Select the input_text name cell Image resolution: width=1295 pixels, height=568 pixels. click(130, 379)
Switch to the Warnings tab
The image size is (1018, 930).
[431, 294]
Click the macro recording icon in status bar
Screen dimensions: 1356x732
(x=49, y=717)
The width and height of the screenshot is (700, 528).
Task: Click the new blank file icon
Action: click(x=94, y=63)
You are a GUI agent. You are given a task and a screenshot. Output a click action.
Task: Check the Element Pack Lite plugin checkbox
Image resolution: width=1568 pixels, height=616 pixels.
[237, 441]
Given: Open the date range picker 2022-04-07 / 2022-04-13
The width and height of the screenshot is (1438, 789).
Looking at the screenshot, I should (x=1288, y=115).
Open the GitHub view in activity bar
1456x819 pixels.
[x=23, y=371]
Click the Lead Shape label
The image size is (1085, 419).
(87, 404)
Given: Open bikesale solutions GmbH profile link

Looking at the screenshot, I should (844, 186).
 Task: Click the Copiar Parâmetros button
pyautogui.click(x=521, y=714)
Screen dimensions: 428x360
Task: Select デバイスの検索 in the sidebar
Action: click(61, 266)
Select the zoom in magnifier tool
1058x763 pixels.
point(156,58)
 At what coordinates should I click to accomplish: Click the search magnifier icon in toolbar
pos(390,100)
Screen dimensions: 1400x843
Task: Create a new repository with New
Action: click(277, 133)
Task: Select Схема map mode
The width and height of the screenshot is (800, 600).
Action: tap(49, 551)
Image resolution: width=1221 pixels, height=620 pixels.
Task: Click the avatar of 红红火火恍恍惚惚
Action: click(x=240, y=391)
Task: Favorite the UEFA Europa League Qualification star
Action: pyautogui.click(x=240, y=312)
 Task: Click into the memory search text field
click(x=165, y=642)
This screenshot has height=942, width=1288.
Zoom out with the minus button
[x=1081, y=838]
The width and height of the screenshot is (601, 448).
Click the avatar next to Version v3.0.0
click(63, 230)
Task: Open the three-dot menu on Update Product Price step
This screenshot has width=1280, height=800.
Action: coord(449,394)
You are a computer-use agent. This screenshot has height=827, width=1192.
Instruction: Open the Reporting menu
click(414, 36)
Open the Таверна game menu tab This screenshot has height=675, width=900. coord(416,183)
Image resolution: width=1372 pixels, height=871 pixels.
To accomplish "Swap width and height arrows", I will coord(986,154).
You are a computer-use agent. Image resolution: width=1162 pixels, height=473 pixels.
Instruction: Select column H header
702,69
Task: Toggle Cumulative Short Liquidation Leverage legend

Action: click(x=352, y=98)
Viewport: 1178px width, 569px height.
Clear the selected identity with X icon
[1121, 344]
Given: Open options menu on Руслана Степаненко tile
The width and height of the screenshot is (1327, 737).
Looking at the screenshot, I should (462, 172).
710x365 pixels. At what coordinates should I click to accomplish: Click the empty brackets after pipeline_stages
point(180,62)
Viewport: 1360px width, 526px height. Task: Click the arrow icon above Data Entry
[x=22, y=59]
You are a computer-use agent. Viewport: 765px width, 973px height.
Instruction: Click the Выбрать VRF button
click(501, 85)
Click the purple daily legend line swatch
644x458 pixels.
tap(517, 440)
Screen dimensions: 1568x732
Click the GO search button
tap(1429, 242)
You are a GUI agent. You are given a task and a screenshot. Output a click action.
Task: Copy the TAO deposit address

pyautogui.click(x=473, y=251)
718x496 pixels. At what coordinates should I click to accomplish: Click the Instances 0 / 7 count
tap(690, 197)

● **Requirements**
How many lines of the material above contain the word "computer"? Reply with the number alone.

● **Output below**
3